Sermons, Stories, and a $100 Bill
a question of worth
It was an unusually cold October Sunday the first time I preached. The sanctuary felt like a deep freezer causing the worship service to be moved to a smaller gathering space, which wasn’t exactly warm, but at least wasn’t frigid. The sweater, like the skirt I wore, was new. Bought the day before.
Trying on clothes in the department store dressing room, something on the floor caught my attention. At closer look, it was a $100 bill. Was this a joke? A trick? A “what would you do” moment staged for TV? It wasn’t mine. I wasn’t going to take it. I couldn’t just leave it. How would I find the person who presumably dropped it? Did they know they’d lost it? Would they struggle without it?
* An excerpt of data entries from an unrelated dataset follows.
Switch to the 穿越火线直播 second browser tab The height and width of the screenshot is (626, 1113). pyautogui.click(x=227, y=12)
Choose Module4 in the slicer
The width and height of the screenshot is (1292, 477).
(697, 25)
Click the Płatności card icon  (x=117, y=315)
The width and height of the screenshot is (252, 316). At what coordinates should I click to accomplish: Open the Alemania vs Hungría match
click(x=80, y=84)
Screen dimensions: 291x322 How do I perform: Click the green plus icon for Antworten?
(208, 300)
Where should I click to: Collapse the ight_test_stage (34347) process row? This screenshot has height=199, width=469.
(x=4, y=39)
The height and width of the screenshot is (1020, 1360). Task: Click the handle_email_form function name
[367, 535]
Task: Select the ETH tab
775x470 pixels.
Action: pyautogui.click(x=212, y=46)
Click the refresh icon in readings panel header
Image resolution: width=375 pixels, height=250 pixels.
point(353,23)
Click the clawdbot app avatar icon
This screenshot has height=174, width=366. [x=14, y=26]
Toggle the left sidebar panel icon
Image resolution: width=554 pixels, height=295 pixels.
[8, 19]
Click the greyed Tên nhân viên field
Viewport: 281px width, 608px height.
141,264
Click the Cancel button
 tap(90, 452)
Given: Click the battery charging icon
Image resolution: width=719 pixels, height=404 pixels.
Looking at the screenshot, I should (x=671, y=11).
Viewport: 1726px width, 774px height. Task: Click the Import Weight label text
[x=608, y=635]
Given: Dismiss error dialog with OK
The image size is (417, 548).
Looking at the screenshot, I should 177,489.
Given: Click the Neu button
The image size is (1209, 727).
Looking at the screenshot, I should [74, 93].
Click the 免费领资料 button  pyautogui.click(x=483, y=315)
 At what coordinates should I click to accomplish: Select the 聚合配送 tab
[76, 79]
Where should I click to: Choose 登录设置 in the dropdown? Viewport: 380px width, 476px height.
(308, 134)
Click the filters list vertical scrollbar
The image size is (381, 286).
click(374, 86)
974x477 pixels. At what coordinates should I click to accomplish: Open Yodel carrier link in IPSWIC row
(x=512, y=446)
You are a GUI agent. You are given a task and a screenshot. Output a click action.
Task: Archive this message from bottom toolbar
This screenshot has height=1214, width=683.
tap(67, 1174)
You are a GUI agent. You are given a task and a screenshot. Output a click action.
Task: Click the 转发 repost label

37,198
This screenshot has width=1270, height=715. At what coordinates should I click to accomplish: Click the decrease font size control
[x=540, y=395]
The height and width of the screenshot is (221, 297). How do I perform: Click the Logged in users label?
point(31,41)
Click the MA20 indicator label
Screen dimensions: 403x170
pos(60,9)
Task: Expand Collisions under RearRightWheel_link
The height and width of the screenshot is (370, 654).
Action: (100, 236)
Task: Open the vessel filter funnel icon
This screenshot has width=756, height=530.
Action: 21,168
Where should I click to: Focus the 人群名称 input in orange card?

I let it sit there as I slipped in and out of possible new outfits. What do you wear for your first sermon? A skirt seemed better than a dress. Safer than khakis and new high-tops. I hated being seen and there was no way not to be seen when standing in front of a crowd speaking into a microphone.
That $100 bill stared at me as I wrestled with what to buy and what to do with that money. $100 would have more than covered my purchase. But could I live with myself sharing a message about serving others in new clothes bought with someone else’s money? Was I just being dramatic?
I picked up the $100 bill on my way out of the dressing room. There was no one around. I headed to the customer service desk. The cashier asked if I was making a purchase or a return. It took me a minute to respond.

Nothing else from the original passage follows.